New Capitalism in Turkey

2014-04-25
New Capitalism in Turkey
Title New Capitalism in Turkey PDF eBook
Author Ayşe Buğra
Publisher Edward Elgar Publishing
Pages 221
Release 2014-04-25
Genre Business & Economics
ISBN 1783473134

New Capitalism in Turkey explores the changing relationship between politics, religion and business through an analysis of the contemporary Turkish business environment.
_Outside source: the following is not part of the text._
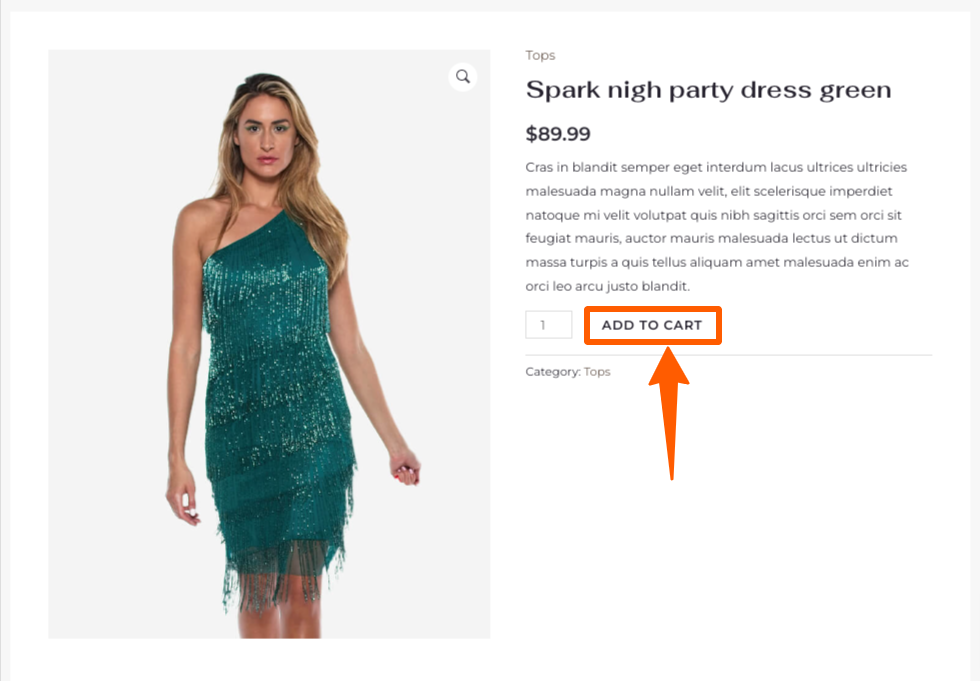Click the divider line under Add to Cart
The image size is (980, 681).
[729, 355]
Turkeys New State in the Making

2020-08-26
Turkeys New State in the Making
Title Turkeys New State in the Making PDF eBook
Author Pınar Bedirhanolu
Publisher Zed Books Ltd.
Pages 370
Release 2020-08-26
Genre Political Science
ISBN 1786998726

Since the Gezi uprisings in June 2013 and AKP’s temporary loss of parliamentary supremacy after the June 2015 general elections, sharp political clashes, ascending police operations, extra-judicial executions, suppression of the media and political opposition, systematic violation of the constitution and fundamental human rights, and the one-man-rule of President Erdoğan have become the identifying characteristics of Turkish politics. The failed coup attempt on 15th July 2016 further impaired the situation as the government declared emergency rule at the end of which a political regime defined as the “Presidential Government System” was established in July 2018. Turkey’s New State in the Making examines the historical specificities of the ongoing AKP-led radical state transformation in Turkey within a global, legal, financial, ideological, and coercive neoliberal context. Arguing that rather than being an exception, the new Turkish state has the potential to be a model for political transformations elsewhere, problematizing how specific policies the AKP adapted to refract social dispositions have been radically redefining the republican, democratic and secular features of the modern Turkish state.


Turkey's New Geopolitics

2019-03-22
Turkey's New Geopolitics
Title Turkey's New Geopolitics PDF eBook
Author Graham Fuller
Publisher Routledge
Pages 166
Release 2019-03-22
Genre Political Science
ISBN 1000010287

With the astonishing transformations in the geopolitics of the world since the collapse of the Soviet Union, Turkey has been profoundly affected by the changes on its periphery. For the first time since the beginning of the century, a Turkic world has blossomed, giving Turkey potential new foreign policy clout from the Balkans across the Caucasus a


The New Turkey

2014-05-01
The New Turkey
Title The New Turkey PDF eBook
Author Chris Morris
Publisher Granta Books
Pages 276
Release 2014-05-01
Genre History
ISBN 1783780312

Updated since the decision to begin Turkey's admission to the European Union. Turkey is a country in a state of flux, swept along by an extraordinary process of change. In the last few years, a series of far-reaching political and economic reforms has swept away much of the old order which ruled the country for so long. Some people call it a second Turkish revolution. But resistance to reform remains strong. Pressure for change has come from ordinary people fed up with the old ways; it's also been motivated by the dominant issue of Turkish political life - the long pursuit of membership of the European Union. And yet Turkey remains a mystery to many outsiders; a complex country hard to understand. It's secular and Muslim, Western and Eastern, democratic and authoritarian, all at the same time. This book examines the potential and the problems of the new Turkey, and the expectations of the people who live there, drawing on first-hand interviews and observations gathered over several years.